**Given information:**
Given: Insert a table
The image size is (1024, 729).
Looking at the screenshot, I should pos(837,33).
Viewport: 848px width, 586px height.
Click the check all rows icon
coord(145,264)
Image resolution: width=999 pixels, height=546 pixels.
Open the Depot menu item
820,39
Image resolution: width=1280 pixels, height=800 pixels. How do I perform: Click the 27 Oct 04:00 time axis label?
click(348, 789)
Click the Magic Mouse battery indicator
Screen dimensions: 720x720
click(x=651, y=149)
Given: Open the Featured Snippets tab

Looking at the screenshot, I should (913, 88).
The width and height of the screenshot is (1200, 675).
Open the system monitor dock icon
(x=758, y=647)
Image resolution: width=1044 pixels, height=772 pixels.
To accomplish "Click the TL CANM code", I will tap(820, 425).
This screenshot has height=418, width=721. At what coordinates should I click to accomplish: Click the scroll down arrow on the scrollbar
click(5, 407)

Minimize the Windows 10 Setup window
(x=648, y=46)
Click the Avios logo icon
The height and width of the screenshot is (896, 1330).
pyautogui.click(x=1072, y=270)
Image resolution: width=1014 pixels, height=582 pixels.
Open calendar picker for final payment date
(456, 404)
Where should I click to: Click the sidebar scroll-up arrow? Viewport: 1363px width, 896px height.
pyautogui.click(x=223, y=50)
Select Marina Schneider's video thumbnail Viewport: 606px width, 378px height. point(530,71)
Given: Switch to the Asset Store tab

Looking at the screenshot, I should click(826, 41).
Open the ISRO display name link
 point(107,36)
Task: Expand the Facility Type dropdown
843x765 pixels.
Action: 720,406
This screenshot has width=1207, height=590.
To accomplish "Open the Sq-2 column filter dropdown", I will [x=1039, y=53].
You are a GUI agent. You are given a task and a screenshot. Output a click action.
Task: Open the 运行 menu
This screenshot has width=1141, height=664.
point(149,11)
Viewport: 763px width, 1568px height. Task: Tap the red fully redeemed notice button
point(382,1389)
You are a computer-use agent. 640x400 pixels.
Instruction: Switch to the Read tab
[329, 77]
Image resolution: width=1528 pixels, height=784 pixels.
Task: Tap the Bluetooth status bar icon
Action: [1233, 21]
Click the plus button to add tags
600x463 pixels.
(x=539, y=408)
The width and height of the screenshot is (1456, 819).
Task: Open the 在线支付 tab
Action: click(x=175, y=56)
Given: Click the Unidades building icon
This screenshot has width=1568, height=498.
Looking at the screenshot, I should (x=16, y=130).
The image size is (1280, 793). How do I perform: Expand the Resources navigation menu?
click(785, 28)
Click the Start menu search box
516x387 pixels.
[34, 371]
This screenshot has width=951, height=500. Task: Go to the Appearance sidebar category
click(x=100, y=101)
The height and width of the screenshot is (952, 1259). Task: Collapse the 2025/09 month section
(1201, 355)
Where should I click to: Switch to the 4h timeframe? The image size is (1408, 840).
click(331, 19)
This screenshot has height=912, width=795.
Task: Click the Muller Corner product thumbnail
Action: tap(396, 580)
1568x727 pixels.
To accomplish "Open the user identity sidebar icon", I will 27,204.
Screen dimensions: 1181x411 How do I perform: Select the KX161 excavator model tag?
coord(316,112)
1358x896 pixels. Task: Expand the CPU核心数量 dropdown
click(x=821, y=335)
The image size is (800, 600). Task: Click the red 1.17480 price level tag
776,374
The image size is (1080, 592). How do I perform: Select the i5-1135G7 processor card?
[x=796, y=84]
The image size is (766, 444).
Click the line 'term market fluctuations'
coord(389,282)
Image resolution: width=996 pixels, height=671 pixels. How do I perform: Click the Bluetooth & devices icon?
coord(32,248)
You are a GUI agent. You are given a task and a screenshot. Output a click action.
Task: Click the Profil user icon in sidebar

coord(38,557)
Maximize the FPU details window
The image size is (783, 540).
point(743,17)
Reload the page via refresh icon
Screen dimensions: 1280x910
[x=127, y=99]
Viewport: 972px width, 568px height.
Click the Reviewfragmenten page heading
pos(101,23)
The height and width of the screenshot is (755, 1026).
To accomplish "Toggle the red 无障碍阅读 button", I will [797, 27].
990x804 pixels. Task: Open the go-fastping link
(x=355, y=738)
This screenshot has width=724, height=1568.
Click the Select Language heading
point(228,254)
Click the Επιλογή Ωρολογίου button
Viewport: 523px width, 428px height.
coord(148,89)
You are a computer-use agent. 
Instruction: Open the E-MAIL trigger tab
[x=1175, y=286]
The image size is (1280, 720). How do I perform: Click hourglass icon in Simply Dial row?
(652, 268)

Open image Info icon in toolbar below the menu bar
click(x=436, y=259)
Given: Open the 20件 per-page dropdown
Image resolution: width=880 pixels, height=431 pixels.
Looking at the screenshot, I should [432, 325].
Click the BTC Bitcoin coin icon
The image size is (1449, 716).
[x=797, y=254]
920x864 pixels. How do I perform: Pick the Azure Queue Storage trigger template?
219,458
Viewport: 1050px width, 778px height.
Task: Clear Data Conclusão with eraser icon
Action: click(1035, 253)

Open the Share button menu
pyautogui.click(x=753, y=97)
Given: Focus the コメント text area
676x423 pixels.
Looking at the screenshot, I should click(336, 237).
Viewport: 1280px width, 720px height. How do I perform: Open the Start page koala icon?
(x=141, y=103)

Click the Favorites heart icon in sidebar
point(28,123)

**What is needed:**
Which lines above hold the word "will"? Copy each of them.

**Response:**
To accomplish "Click the TL CANM code", I will tap(820, 425).
To accomplish "Open the Sq-2 column filter dropdown", I will [x=1039, y=53].
To accomplish "Open the user identity sidebar icon", I will 27,204.
To accomplish "Toggle the red 无障碍阅读 button", I will [797, 27].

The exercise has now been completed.